:: What the task asks ::
Go through the data and report each line that holds the string "computer".

:: Data under study ::
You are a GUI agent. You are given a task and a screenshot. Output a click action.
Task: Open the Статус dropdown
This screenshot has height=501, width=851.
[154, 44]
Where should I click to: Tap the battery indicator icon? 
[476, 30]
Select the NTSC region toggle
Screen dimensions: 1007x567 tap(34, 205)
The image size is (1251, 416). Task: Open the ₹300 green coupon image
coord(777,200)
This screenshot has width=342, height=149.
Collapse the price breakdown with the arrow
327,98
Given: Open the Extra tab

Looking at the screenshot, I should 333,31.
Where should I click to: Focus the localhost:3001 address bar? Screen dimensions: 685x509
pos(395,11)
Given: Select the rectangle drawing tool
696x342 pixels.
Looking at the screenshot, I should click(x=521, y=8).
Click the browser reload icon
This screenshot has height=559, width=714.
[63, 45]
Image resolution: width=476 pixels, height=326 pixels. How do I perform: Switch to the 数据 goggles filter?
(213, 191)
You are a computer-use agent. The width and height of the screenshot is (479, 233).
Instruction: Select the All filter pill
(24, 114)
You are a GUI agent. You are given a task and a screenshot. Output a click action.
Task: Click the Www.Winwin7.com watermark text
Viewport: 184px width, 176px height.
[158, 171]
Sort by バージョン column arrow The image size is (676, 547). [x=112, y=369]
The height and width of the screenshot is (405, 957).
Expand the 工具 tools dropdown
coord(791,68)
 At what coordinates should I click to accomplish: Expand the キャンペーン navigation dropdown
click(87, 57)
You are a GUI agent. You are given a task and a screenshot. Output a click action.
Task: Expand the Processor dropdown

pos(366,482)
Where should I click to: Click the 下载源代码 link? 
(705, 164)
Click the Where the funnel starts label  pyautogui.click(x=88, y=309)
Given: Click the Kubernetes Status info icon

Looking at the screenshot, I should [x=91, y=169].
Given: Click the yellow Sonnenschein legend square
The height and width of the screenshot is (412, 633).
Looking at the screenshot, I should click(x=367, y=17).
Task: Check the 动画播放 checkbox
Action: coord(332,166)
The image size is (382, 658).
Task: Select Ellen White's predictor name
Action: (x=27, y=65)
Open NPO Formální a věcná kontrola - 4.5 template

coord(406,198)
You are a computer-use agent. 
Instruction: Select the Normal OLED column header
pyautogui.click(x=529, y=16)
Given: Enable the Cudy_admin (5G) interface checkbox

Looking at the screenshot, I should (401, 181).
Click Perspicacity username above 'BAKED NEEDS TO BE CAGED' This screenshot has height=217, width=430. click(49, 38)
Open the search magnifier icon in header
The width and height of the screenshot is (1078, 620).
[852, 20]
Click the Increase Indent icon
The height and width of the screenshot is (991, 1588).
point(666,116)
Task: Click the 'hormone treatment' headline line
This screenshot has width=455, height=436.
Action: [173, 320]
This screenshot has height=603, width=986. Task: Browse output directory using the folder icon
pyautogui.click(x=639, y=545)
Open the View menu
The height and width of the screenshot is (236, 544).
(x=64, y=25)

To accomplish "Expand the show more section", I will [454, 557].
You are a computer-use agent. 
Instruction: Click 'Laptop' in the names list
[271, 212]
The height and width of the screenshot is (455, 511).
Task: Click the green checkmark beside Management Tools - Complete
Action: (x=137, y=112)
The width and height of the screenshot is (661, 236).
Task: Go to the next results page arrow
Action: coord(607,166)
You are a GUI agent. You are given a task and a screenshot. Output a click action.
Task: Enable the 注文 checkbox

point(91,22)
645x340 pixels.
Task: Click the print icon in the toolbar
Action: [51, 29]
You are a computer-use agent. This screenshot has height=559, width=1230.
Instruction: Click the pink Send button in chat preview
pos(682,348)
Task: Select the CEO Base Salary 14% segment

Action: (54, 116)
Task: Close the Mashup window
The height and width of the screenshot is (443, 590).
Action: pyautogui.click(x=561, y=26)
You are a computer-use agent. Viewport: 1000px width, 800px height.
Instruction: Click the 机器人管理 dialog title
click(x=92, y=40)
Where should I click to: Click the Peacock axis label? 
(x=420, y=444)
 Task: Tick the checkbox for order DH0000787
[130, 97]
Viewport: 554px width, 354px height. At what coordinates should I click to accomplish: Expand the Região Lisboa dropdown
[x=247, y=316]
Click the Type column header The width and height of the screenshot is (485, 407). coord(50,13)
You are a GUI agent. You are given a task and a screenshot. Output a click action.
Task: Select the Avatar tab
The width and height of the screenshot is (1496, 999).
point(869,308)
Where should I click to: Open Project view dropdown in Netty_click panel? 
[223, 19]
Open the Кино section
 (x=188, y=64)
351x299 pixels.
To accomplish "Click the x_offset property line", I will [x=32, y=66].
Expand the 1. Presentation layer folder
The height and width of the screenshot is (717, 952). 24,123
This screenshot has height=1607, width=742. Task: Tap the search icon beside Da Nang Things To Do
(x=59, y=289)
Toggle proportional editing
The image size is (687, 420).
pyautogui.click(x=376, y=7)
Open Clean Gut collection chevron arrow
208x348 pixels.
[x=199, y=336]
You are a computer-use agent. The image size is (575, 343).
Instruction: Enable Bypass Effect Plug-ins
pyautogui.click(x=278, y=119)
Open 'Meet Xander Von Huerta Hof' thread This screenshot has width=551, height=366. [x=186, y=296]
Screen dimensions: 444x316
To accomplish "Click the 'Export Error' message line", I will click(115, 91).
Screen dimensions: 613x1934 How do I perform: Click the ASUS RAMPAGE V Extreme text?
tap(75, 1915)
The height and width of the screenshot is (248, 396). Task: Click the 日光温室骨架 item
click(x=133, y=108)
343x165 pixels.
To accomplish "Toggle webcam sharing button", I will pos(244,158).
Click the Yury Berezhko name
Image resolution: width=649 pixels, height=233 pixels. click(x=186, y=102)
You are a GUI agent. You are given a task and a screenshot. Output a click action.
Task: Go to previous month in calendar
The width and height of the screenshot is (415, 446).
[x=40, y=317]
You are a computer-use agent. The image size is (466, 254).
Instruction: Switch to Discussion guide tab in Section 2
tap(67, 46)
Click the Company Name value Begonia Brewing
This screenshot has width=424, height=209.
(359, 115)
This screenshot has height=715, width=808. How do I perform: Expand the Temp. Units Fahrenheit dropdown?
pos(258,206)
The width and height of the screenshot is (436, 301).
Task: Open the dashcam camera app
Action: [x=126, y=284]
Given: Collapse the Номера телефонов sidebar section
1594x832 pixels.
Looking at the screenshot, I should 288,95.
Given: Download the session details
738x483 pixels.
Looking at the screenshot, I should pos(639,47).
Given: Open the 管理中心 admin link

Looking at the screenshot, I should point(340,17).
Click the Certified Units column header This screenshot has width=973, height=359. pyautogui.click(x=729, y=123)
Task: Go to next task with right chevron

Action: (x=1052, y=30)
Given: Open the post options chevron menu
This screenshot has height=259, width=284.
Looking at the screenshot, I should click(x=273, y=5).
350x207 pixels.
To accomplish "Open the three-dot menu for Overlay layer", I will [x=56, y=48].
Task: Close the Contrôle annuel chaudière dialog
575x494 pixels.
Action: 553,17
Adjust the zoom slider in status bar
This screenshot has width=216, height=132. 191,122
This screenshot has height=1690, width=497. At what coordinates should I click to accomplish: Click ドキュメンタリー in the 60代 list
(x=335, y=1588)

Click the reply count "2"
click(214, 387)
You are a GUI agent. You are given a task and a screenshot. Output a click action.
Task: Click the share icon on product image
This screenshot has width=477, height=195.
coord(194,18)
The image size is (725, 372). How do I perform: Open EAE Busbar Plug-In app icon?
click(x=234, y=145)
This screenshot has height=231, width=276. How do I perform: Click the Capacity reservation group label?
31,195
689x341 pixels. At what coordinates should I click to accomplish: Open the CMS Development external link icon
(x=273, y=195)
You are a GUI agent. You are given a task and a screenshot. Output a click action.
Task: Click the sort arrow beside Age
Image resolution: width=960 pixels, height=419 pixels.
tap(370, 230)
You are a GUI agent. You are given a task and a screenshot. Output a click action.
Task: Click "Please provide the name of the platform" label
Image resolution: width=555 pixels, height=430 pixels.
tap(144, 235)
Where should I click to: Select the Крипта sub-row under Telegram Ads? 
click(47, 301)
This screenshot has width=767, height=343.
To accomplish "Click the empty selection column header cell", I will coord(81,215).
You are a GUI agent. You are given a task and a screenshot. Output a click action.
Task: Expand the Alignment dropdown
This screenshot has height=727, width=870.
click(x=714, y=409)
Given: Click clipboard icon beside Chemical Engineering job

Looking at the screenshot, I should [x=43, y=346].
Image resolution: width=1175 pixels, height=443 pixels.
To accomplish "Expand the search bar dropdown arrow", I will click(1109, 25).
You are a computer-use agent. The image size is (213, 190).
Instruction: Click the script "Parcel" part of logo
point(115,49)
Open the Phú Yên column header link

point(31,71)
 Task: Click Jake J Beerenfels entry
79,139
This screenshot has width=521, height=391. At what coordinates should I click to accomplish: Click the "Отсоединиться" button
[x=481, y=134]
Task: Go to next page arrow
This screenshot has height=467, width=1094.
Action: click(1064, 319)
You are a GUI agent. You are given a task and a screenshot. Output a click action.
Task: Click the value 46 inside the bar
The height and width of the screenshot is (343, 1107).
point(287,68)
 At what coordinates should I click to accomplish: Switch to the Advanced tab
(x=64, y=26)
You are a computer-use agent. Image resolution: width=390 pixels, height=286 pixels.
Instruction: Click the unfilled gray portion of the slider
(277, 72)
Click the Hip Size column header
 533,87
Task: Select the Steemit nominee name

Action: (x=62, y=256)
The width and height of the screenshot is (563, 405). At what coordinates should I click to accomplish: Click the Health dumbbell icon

:: Task answer ::
You are a computer-use agent. The width and height of the screenshot is (479, 233).
You are a computer-use agent. 
You are a computer-use agent. 
You are a computer-use agent. This screenshot has height=559, width=1230.
You are a computer-use agent. Viewport: 1000px width, 800px height.
You are a computer-use agent. The image size is (575, 343).
You are a computer-use agent. The image size is (466, 254).
You are a computer-use agent. The image size is (213, 190).
You are a computer-use agent. Image resolution: width=390 pixels, height=286 pixels.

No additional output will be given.